3.2. Oral Status Praesens at Time of [18F]FDG PET/CT Imaging

Fifty status praesens and DMFT indices (median 12; IQR [7.3–16.5]) were determined by the information obtained from dental records. A Kruskal–Wallis H test revealed no difference (H(2) = 4.724, p = 0.094) between the mean DMFT scores of the three groups. The DMFT score in group 1 (median 10.5; IQR [5,6,7,8,9,10,11,12,13,14]) was not significantly different than the DMFT score in group 3 (median 12.5; IQR [10.3–23.8]). Based on the dental records, the periodontal health was good in all patients. Only one patient had acute dental problems at the time of the scan (Figure 2).

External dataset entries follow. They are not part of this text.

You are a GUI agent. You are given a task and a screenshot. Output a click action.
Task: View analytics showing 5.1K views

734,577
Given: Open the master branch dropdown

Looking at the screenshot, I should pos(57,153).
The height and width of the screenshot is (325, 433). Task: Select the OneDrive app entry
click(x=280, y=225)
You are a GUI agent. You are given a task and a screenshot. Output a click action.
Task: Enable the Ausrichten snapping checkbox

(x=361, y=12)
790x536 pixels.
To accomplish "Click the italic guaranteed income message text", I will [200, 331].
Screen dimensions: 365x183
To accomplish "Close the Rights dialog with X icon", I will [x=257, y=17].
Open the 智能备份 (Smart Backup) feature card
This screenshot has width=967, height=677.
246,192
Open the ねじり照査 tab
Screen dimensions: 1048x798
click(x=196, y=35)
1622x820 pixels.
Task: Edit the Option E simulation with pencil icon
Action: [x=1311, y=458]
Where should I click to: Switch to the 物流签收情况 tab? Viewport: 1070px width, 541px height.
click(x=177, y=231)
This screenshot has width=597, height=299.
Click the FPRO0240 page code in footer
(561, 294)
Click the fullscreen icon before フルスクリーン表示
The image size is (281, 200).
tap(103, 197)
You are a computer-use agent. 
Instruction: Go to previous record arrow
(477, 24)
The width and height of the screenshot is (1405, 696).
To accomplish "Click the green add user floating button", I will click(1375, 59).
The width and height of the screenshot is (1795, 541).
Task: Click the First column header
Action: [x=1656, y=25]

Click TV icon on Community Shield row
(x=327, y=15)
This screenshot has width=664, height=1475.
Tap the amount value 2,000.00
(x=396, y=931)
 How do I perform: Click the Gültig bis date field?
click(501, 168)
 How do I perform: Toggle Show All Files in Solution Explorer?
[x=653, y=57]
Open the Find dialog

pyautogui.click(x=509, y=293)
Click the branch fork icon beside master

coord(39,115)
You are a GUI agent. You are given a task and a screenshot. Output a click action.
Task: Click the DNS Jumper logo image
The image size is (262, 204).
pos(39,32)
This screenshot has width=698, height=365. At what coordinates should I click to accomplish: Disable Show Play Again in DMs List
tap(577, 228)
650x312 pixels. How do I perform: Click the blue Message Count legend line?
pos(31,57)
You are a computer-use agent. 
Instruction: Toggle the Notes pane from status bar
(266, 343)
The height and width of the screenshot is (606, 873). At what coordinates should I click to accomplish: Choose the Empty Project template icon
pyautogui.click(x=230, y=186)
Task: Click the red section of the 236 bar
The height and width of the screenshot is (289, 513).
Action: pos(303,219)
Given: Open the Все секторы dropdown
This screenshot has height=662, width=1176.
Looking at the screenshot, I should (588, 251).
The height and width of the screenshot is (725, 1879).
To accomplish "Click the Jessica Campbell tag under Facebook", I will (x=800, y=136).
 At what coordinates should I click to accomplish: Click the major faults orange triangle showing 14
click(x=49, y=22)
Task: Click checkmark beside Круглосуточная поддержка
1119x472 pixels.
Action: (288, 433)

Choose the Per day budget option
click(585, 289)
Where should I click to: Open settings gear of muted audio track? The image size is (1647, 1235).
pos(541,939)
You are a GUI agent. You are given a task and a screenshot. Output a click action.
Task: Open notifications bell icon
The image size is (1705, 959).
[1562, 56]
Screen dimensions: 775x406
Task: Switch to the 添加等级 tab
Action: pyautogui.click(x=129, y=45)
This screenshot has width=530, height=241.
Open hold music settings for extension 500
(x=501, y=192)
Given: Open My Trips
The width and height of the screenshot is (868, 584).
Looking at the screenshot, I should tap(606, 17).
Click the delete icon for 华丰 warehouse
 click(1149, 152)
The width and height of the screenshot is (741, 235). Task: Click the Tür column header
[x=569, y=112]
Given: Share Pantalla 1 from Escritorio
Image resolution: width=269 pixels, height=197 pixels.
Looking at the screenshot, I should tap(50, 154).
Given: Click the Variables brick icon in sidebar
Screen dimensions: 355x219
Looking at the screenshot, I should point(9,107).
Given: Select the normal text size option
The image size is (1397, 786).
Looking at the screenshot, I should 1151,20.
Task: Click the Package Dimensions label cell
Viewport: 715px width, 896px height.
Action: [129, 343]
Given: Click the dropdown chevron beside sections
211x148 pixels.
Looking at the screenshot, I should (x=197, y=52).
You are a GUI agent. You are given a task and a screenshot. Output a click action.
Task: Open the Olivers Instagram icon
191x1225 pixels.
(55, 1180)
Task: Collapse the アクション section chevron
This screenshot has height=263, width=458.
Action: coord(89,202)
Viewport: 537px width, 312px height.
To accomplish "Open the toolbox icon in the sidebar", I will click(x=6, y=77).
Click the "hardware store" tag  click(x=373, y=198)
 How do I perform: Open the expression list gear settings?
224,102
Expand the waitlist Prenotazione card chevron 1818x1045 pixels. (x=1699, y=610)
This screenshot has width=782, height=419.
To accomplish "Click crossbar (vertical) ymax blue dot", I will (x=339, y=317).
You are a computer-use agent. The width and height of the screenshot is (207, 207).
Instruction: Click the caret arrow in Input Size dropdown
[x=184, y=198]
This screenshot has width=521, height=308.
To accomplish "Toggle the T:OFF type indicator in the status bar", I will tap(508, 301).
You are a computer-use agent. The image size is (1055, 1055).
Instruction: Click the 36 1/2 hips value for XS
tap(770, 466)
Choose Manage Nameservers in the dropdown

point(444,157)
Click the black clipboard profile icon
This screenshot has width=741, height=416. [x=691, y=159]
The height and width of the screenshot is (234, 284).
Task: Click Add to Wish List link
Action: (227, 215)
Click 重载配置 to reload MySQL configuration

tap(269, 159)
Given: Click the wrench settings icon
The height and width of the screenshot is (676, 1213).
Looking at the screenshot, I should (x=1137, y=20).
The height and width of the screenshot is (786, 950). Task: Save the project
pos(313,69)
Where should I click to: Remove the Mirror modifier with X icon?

3.3. Visual [18F]FDG Uptake Scores and SUVmax Compared with Dental Treatments

In 54 sextants (17.3%) the positive visual scores were between 2 and 3 (median 2.0) (Table 2). Dental restorations were performed in 69 sextants, of which only 13 had a positive visual score. Furthermore, extractions were performed in 16 sextants, of which only 2 had a positive visual score. All the root canal treatments were performed in sextants with a visual [18F]FDG uptake score of 0. Regarding the true-positive findings of [18F]FDG PET/CT scans, the number of dental treatments did not correlate with the visual [18F]FDG uptake scores (dental restorations, p = 0.546; extractions, p = 0.985; and root canal treatments, p = 1.000).
The SUVmax was measured in all sextants, and was above zero in 72 sextants (23%) (3.56 ± 1.67). The number of dental treatments also did not correlate with the SUVmax (dental restorations, p = 0.209; extractions, p = 0.933; root canal treatments, p = 0.593).
The visual [18F]FDG uptake scores in groups 1, 2, and 3 were not significantly different (H(2) = 4.359, p = 0.113). There was also no significant difference in the SUVmax for the three groups (F(2, 69) = 0.27, p = 0.798).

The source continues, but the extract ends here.